[[ DATA SUPPLIED, beginning ]]

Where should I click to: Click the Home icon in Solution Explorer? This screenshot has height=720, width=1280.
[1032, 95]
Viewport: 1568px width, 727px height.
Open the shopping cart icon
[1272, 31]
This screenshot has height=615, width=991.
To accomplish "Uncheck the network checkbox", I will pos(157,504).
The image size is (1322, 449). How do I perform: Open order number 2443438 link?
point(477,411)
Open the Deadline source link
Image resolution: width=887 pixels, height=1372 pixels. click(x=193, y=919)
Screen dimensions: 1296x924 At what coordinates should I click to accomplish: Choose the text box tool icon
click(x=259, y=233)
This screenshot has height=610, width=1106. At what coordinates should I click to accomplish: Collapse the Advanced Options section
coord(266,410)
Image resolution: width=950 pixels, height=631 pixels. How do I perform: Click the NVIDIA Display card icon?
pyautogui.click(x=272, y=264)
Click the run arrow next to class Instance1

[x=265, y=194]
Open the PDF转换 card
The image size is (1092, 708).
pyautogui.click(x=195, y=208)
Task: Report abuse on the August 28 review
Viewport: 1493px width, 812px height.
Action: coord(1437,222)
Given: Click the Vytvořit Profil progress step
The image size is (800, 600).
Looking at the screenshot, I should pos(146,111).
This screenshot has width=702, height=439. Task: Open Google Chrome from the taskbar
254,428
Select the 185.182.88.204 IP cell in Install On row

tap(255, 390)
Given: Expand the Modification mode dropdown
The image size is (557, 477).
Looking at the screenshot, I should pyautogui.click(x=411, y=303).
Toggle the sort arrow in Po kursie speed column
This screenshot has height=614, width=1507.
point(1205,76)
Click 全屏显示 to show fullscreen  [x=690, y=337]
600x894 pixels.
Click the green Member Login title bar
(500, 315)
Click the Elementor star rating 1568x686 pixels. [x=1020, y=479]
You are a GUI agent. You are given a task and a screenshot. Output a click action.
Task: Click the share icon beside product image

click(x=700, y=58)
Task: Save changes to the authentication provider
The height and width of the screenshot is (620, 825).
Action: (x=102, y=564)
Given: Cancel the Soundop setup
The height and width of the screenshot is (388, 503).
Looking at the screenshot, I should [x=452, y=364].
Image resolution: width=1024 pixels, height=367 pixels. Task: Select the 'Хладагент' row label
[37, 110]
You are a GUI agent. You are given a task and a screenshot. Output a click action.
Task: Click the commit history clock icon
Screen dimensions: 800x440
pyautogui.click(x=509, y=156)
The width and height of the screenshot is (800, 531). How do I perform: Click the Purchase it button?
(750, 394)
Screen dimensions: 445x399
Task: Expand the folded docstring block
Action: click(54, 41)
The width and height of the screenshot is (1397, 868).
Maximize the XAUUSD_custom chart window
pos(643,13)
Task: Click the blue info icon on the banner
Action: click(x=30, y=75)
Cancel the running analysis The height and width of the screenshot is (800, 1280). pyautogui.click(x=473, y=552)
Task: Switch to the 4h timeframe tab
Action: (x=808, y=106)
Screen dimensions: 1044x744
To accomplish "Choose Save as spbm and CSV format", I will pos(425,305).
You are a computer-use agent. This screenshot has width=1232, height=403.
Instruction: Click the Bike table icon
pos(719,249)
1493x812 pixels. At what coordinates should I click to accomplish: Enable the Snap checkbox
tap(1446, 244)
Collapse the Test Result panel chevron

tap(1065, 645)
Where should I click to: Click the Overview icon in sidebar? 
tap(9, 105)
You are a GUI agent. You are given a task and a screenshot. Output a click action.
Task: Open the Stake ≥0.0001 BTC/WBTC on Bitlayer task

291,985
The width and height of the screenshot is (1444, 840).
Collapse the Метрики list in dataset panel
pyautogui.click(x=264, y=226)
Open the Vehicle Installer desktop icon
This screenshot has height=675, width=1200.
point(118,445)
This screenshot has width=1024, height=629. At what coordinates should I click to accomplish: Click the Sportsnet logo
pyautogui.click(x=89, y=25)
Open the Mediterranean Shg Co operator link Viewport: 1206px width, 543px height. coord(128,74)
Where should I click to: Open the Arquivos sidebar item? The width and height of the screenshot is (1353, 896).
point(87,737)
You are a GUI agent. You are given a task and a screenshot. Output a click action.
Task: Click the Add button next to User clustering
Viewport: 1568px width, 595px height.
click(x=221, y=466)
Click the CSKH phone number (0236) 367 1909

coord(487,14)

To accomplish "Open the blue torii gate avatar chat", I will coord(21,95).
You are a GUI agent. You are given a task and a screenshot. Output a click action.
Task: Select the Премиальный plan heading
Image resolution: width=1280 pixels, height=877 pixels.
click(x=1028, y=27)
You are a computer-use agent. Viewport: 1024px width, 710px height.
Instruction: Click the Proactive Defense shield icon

[[ DATA SUPPLIED, end ]]

Return every line above where "will" appears.

To accomplish "Uncheck the network checkbox", I will pos(157,504).
To accomplish "Choose Save as spbm and CSV format", I will pos(425,305).
To accomplish "Open the blue torii gate avatar chat", I will coord(21,95).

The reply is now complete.